Gen Dent. 2025 May-Jun;73(3):35-41.
ABSTRACT
Pulp stones result from the calcification of dental pulp tissue. There is limited research on pulp stones in unerupted teeth, but they are more suitable for investigating the influence of systemic factors on pulp stone formation because they are not exposed to the conditions of the oral cavity. The objectives of this cross-sectional descriptive-analytical study were to use cone beam computed tomography (CBCT) to evaluate pulp stones in unerupted teeth and to be the first investigation to assess the correlation between pulp stones and blood levels of principal biochemical factors. The CBCT records of 90 patients were evaluated, and 3 groups were defined based on the size of pulp stones: small pulp stone (including total absence as well as minute particles with maximum diameter < 0.05 mm); moderate-sized pulp stone (maximum diameter 0.05-1.59 mm); or large pulp stone (maximum diameter ≥ 1.60 mm). This was followed by assessment of the patients’ blood levels of 5 principal biochemical factors: fasting blood glucose (FBG), total cholesterol, triglycerides, high-density lipoprotein (HDL), and low-density lipoprotein (LDL).

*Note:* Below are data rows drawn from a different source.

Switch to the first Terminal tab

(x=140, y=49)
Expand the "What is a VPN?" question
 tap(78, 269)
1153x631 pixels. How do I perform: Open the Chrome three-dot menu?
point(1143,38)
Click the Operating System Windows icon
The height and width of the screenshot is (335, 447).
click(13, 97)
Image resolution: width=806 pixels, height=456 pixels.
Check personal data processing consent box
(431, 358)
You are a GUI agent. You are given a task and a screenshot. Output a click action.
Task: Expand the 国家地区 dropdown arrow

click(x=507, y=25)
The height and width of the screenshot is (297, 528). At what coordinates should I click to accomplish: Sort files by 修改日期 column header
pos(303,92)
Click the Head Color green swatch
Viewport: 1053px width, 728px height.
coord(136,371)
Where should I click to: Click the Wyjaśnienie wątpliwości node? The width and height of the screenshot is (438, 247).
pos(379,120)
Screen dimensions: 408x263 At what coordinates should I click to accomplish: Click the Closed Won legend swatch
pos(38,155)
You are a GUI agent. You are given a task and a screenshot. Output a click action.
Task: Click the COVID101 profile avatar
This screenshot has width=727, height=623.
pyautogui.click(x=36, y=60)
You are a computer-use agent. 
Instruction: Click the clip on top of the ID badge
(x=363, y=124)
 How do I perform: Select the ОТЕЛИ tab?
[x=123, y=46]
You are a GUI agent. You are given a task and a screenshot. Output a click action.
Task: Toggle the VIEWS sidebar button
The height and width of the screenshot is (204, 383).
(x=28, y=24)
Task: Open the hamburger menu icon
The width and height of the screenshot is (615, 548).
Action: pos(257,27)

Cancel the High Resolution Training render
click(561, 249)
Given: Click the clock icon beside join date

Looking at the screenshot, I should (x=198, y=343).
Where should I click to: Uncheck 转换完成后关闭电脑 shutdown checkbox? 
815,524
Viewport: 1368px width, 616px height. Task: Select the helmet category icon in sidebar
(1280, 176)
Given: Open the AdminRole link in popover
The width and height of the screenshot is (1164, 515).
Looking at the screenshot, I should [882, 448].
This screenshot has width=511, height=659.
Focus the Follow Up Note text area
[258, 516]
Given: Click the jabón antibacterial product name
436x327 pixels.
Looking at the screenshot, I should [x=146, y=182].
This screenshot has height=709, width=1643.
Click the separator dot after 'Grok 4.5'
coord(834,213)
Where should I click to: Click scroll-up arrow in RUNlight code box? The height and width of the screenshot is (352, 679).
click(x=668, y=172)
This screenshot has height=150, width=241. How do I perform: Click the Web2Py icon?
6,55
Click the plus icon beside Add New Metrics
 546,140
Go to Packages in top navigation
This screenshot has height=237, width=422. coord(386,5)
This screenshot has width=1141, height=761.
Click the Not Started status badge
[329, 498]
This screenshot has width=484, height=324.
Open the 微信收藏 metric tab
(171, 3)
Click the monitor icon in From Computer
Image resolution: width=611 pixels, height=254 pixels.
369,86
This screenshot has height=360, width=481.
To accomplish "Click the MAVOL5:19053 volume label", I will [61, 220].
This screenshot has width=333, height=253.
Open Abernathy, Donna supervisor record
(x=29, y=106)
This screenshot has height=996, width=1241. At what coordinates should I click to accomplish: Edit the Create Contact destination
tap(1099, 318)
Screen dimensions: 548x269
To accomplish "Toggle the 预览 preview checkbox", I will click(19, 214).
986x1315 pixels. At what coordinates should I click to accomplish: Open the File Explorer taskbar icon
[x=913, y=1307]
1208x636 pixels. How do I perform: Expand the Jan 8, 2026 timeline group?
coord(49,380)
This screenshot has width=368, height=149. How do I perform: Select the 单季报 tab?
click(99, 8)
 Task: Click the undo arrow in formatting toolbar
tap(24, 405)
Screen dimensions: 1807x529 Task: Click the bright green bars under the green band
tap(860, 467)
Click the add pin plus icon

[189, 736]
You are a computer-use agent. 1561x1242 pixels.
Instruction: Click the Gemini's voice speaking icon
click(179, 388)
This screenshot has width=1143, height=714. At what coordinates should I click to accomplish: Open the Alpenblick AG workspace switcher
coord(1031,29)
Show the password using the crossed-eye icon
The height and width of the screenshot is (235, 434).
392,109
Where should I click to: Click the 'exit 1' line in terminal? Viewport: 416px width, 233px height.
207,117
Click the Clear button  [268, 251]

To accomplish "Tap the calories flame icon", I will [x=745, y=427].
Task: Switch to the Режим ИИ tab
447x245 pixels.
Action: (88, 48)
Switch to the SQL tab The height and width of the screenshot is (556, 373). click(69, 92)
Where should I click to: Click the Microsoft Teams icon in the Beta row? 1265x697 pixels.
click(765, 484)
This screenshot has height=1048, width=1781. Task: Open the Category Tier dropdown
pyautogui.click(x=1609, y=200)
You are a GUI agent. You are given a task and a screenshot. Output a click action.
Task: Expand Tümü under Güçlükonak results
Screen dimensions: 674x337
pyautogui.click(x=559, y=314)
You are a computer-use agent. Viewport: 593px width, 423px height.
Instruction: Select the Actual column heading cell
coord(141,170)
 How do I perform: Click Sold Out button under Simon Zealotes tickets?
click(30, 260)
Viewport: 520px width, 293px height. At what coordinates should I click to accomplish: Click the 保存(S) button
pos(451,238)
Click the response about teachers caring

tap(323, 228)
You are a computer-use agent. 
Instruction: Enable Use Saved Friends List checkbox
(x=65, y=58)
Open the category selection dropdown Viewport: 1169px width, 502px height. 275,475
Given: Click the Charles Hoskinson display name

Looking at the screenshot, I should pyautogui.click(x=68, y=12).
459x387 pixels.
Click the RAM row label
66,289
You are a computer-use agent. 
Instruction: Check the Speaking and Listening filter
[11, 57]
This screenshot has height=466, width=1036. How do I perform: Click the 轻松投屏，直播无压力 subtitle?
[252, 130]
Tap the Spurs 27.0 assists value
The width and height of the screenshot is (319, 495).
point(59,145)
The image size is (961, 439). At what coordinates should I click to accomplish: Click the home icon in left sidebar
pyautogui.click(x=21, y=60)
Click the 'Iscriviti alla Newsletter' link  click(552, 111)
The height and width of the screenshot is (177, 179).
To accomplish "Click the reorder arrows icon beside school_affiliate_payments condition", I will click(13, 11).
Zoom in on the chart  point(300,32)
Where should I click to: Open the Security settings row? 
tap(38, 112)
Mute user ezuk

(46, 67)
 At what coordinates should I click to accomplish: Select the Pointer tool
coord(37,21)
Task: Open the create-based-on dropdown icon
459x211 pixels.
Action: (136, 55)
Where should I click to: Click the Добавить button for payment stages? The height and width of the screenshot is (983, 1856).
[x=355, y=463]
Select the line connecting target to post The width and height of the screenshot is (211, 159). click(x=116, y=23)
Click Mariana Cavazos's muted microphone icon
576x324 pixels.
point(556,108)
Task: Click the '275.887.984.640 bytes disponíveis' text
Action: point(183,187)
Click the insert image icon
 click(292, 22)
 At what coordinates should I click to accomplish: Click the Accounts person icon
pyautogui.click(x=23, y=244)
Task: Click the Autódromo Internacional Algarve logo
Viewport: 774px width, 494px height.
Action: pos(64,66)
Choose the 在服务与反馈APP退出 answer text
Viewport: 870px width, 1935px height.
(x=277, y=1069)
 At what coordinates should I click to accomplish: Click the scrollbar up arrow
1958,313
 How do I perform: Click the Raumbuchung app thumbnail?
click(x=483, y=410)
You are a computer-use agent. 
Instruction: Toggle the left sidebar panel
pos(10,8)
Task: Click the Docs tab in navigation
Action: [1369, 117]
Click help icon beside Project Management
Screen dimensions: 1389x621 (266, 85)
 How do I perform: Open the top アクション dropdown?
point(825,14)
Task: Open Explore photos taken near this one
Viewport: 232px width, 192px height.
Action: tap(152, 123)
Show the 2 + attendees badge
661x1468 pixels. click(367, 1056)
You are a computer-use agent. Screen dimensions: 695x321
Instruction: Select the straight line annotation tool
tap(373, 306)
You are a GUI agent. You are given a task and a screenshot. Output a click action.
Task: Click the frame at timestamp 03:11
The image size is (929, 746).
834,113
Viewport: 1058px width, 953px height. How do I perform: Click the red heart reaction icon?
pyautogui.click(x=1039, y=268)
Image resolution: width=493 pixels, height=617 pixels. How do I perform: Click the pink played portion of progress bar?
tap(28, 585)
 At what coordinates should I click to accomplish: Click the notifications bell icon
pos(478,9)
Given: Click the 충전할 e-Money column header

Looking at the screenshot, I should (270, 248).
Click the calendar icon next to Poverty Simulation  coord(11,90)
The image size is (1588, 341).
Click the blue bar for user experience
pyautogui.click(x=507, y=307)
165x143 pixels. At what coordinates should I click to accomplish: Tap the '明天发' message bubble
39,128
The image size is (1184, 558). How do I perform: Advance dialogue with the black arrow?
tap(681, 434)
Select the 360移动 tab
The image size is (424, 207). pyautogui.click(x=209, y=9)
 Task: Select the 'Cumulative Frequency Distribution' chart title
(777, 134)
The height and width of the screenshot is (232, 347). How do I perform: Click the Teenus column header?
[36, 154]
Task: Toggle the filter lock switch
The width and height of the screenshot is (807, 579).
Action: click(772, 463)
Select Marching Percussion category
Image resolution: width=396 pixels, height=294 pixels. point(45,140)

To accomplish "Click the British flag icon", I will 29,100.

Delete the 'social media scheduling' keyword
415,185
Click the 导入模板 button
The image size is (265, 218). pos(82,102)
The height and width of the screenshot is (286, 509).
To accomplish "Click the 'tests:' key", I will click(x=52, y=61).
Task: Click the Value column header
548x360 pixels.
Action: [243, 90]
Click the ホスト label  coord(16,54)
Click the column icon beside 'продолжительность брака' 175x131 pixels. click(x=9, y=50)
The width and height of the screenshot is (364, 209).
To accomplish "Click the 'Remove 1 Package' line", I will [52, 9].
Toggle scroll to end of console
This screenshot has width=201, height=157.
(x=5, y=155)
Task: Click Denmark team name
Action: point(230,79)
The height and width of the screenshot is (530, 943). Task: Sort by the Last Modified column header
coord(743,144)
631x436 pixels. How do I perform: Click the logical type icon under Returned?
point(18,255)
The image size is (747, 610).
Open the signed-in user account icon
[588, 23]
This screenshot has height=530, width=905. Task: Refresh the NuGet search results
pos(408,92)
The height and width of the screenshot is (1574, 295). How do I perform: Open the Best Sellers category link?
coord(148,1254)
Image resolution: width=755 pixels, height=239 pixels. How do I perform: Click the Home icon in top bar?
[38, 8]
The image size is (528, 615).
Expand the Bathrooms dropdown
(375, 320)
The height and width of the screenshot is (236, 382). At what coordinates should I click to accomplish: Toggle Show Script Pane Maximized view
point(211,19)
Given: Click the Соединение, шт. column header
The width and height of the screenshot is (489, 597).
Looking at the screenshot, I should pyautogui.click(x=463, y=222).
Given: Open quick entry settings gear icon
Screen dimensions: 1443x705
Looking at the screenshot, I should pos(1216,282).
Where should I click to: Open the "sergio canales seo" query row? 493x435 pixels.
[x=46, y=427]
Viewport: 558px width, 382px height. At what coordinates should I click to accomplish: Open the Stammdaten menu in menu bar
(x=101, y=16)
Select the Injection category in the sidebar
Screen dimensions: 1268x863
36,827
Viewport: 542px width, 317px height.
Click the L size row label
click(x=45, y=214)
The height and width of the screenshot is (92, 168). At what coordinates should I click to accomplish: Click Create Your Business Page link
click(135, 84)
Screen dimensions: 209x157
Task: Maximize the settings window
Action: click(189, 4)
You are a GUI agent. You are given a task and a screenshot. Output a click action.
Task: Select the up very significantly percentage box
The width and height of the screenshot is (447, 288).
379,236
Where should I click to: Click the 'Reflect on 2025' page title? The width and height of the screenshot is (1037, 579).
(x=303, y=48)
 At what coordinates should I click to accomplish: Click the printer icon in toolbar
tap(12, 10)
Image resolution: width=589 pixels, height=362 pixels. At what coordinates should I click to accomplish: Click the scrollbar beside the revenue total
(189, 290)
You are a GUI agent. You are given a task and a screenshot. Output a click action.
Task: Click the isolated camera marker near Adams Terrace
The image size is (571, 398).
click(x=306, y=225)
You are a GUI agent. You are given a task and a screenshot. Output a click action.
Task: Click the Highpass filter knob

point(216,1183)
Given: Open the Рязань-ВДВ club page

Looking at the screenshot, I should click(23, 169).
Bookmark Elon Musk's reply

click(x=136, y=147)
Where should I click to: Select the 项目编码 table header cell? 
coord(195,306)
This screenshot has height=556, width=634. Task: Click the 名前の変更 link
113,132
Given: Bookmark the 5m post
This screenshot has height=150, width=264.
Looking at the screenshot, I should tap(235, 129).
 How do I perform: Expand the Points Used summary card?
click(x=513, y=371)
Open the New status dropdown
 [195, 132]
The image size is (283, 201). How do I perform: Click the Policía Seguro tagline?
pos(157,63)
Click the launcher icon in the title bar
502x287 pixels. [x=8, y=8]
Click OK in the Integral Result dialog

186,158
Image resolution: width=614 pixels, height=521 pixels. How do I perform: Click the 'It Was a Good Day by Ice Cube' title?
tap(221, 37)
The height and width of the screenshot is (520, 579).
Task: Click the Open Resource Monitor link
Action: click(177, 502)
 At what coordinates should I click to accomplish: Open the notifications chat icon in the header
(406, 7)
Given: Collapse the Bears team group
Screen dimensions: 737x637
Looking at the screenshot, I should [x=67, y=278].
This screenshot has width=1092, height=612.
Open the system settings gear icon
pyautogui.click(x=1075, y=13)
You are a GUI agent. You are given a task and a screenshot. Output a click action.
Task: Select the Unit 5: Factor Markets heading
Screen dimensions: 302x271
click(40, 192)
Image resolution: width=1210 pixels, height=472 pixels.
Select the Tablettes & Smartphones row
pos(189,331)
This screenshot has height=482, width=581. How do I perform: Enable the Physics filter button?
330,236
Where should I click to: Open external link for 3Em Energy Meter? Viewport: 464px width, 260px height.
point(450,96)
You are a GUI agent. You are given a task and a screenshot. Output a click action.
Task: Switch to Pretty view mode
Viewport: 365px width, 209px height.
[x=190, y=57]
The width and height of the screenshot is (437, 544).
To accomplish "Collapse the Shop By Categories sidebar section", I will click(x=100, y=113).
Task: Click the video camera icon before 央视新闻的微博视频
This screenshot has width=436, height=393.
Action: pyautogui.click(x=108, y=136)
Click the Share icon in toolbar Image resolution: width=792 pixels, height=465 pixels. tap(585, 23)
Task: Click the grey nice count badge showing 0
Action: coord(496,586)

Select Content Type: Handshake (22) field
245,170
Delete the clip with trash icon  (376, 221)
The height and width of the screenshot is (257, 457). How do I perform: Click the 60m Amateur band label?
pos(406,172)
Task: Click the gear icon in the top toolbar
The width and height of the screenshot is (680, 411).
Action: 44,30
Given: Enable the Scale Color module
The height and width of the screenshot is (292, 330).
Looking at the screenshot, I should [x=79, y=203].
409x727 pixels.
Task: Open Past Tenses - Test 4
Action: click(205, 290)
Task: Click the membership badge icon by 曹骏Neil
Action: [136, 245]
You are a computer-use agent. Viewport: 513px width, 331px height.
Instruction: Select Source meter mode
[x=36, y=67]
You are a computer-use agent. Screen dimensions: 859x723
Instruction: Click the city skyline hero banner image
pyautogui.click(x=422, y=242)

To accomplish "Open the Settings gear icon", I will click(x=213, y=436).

The data were analyzed by chi-square test, 1-way analysis of variance, and Kruskal-Wallis test, and values of P < 0.05 were considered statistically significant. Individuals with a large pulp stone were significantly older than individuals with a small pulp stone (P = 0.024). No statistically significant difference was found in the distribution of the sexes in the 3 pulp stone groups, nor was there any association between pulp stones in unerupted teeth and FBG, total cholesterol, triglycerides, HDL, or LDL level (P > 0.05). The prevalence of tooth types followed a consistent pattern across all 3 groups, with canines being the most commonly affected, followed by premolars. In the present study, confounding variables were minimized by using unerupted teeth. CBCT was found to be an accurate 3-dimensional imaging modality for evaluation of pulp stones. As people age, the likelihood of pulp stone formation increases. No statistically significant association was observed between the prevalence of pulp stones and patients’ sex or biochemical factor levels.